◆ **Instructions for the task**: Repeat exactly the lines from the line containing "Open the 1h timestamp link" to the last line of the listing, including both.

◆ ◆ ◆ ◆ ◆

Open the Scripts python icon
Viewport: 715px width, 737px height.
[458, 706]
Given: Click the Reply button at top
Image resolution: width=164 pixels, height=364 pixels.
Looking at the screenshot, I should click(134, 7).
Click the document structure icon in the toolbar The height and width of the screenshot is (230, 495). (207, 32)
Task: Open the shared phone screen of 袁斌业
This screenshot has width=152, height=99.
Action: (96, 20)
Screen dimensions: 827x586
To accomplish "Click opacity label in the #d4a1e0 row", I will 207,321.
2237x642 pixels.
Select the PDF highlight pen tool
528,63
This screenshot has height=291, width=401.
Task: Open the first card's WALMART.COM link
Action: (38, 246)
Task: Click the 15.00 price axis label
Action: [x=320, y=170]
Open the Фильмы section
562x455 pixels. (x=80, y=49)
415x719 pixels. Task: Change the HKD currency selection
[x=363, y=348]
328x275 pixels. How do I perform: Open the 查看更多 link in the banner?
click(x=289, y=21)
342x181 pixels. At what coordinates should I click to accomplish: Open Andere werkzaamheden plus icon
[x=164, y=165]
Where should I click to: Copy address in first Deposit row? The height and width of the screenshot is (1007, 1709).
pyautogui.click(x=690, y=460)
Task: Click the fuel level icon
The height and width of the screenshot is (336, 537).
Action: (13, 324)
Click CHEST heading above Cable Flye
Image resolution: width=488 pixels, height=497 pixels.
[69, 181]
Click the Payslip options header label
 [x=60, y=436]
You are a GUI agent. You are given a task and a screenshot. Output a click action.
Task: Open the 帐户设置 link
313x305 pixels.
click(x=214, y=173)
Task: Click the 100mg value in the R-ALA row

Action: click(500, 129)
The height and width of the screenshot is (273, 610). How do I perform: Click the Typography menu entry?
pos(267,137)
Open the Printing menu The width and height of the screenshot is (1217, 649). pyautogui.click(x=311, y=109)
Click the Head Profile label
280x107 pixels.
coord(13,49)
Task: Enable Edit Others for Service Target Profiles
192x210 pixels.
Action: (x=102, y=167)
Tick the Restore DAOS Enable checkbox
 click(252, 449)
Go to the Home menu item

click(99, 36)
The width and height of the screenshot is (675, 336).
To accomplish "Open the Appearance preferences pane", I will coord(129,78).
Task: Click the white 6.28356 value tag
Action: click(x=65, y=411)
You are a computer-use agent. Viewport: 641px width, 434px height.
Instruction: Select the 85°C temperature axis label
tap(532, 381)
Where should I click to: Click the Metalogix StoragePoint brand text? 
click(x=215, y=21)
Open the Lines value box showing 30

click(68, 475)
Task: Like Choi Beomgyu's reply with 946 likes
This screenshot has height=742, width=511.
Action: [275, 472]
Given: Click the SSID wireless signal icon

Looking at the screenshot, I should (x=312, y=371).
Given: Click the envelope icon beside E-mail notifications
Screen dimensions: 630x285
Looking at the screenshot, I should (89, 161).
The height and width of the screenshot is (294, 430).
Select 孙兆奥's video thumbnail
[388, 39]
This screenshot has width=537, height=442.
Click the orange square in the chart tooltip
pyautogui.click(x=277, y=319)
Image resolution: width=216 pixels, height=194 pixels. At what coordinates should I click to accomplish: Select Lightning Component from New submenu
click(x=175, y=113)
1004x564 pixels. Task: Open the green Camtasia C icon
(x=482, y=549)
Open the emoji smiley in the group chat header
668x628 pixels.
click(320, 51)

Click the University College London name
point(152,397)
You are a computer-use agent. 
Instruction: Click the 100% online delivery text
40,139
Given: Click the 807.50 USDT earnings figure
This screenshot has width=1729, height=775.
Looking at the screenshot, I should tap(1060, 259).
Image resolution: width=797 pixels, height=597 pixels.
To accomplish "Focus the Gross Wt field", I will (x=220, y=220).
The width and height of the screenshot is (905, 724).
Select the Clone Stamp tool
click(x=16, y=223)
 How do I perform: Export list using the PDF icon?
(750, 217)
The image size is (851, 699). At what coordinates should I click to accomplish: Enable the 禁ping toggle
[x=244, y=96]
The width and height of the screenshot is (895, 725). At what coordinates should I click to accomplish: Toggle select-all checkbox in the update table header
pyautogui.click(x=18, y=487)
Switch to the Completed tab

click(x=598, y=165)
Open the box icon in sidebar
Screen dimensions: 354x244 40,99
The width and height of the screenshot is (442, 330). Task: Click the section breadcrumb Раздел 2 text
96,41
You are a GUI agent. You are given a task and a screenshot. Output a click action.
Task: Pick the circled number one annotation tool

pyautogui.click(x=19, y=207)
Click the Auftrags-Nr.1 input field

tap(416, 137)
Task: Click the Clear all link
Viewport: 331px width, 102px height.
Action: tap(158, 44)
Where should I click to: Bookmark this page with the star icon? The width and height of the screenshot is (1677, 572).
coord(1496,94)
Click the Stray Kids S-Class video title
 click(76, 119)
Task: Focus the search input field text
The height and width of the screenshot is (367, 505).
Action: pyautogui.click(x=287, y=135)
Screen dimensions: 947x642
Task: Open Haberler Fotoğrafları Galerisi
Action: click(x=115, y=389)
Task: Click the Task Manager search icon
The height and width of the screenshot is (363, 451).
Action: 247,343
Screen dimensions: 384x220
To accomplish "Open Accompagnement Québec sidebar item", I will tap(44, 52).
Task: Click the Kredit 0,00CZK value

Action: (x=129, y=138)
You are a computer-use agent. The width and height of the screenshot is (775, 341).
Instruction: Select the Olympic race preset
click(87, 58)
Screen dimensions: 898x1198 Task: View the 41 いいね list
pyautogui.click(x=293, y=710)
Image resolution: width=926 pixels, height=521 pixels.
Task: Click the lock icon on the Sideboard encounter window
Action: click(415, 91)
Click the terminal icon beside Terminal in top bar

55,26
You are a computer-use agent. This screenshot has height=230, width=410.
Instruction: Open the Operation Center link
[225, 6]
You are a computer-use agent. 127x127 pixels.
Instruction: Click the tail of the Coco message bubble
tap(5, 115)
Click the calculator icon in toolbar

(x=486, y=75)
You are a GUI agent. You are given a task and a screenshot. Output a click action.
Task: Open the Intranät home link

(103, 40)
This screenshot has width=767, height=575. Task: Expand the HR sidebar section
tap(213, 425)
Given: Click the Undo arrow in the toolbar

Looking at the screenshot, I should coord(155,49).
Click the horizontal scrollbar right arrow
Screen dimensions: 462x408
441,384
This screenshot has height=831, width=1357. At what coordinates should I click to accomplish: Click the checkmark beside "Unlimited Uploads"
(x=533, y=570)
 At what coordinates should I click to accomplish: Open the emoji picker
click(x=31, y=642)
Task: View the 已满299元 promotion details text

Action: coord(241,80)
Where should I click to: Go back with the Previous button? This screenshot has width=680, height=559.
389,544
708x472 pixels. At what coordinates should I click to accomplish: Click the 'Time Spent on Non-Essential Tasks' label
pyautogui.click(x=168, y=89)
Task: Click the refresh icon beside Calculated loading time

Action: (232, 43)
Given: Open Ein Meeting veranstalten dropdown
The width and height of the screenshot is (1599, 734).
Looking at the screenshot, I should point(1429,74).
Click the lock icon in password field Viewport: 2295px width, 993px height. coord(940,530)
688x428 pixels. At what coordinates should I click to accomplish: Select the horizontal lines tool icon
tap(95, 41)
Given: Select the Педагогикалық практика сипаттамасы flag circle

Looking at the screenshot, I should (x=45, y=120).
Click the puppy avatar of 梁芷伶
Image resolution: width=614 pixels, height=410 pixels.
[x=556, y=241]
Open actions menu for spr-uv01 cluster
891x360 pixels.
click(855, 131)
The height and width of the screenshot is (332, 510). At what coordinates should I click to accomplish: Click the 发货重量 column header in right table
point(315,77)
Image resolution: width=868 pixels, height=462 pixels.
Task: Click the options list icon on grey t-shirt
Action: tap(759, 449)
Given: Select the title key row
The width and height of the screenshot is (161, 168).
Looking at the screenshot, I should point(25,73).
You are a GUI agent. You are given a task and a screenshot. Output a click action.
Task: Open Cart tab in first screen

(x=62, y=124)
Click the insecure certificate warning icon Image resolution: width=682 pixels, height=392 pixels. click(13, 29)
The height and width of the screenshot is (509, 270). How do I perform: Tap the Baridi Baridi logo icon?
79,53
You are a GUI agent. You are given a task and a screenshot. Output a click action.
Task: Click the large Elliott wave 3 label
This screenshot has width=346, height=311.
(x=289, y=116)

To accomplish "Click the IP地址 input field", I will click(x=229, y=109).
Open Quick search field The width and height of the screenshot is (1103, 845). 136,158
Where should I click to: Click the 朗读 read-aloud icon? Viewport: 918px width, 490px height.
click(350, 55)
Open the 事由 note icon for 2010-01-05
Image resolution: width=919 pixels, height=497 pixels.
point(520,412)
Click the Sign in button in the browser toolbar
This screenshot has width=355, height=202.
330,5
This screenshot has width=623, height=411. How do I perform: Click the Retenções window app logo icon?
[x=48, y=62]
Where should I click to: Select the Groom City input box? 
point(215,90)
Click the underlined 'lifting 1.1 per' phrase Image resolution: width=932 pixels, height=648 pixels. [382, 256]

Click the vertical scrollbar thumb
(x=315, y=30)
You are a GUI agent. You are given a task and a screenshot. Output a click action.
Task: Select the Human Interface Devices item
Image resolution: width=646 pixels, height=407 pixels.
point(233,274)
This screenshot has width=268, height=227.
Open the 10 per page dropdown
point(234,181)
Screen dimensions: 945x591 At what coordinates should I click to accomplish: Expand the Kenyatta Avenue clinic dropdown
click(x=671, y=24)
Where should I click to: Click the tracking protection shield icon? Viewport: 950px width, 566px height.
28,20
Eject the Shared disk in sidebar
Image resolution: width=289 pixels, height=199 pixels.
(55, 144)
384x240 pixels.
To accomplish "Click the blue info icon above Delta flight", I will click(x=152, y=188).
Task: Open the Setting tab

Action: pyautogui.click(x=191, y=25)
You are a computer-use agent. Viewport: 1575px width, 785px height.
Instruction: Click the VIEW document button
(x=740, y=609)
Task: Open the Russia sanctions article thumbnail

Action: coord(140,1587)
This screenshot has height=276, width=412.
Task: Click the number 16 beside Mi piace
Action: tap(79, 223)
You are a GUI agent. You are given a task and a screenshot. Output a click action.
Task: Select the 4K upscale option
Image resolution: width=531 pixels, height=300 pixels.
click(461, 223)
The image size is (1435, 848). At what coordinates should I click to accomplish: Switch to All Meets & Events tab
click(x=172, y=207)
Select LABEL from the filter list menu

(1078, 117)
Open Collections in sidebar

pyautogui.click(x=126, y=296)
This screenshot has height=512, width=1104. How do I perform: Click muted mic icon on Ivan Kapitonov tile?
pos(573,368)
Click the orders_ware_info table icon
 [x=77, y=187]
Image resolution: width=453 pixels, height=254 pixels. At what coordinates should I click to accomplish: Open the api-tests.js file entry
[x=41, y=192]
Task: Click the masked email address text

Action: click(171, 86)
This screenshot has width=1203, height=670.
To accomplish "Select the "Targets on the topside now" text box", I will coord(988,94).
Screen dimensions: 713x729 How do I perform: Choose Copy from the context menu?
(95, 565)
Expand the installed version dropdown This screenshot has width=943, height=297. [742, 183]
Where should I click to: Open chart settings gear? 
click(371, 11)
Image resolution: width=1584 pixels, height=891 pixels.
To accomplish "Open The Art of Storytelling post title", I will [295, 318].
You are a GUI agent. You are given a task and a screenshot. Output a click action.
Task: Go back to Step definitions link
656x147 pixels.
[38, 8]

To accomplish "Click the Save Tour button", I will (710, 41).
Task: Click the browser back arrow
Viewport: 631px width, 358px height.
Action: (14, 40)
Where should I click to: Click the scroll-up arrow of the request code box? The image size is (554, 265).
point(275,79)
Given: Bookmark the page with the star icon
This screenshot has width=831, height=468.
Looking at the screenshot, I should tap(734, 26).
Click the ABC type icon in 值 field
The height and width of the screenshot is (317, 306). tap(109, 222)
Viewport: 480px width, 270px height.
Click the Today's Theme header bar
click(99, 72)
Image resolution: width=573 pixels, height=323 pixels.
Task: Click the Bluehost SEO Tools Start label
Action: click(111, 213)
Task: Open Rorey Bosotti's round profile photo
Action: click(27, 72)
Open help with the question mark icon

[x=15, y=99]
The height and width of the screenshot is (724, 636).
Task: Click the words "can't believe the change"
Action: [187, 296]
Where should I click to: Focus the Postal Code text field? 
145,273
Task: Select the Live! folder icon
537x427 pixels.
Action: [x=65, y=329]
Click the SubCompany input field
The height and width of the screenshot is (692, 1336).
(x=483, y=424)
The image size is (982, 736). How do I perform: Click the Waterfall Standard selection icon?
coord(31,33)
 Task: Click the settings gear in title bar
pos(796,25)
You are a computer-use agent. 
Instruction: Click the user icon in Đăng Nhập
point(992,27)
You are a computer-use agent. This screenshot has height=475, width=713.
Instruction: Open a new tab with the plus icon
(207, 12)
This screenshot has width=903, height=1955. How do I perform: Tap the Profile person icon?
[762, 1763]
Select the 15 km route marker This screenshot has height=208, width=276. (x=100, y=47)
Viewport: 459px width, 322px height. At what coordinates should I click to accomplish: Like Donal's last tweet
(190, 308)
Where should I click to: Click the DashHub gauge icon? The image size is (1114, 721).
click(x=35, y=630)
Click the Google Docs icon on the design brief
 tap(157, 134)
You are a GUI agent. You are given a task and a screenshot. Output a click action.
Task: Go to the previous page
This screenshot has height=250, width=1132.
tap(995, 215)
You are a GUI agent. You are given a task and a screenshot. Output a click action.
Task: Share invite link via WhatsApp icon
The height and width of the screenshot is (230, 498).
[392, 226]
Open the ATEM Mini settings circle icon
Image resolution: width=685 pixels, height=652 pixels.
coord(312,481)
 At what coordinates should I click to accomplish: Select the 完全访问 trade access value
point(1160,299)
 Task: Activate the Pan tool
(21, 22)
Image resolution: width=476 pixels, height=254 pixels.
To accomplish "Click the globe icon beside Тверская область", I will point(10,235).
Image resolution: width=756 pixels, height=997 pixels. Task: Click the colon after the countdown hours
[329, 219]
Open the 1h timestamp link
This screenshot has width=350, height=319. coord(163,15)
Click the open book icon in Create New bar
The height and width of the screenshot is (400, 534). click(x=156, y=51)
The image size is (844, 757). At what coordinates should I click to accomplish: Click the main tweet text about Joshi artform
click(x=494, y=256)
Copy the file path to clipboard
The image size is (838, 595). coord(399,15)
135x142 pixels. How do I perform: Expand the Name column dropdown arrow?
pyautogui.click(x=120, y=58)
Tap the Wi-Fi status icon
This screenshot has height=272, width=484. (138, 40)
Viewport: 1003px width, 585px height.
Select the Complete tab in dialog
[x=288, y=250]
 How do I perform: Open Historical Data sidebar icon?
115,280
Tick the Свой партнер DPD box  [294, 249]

◆ ◆ ◆ ◆ ◆

◆ **Exercise output**:
Open the 1h timestamp link
This screenshot has width=350, height=319. coord(163,15)
Click the open book icon in Create New bar
The height and width of the screenshot is (400, 534). click(x=156, y=51)
The image size is (844, 757). At what coordinates should I click to accomplish: Click the main tweet text about Joshi artform
click(x=494, y=256)
Copy the file path to clipboard
The image size is (838, 595). coord(399,15)
135x142 pixels. How do I perform: Expand the Name column dropdown arrow?
pyautogui.click(x=120, y=58)
Tap the Wi-Fi status icon
This screenshot has height=272, width=484. (138, 40)
Viewport: 1003px width, 585px height.
Select the Complete tab in dialog
[x=288, y=250]
 How do I perform: Open Historical Data sidebar icon?
115,280
Tick the Свой партнер DPD box  [294, 249]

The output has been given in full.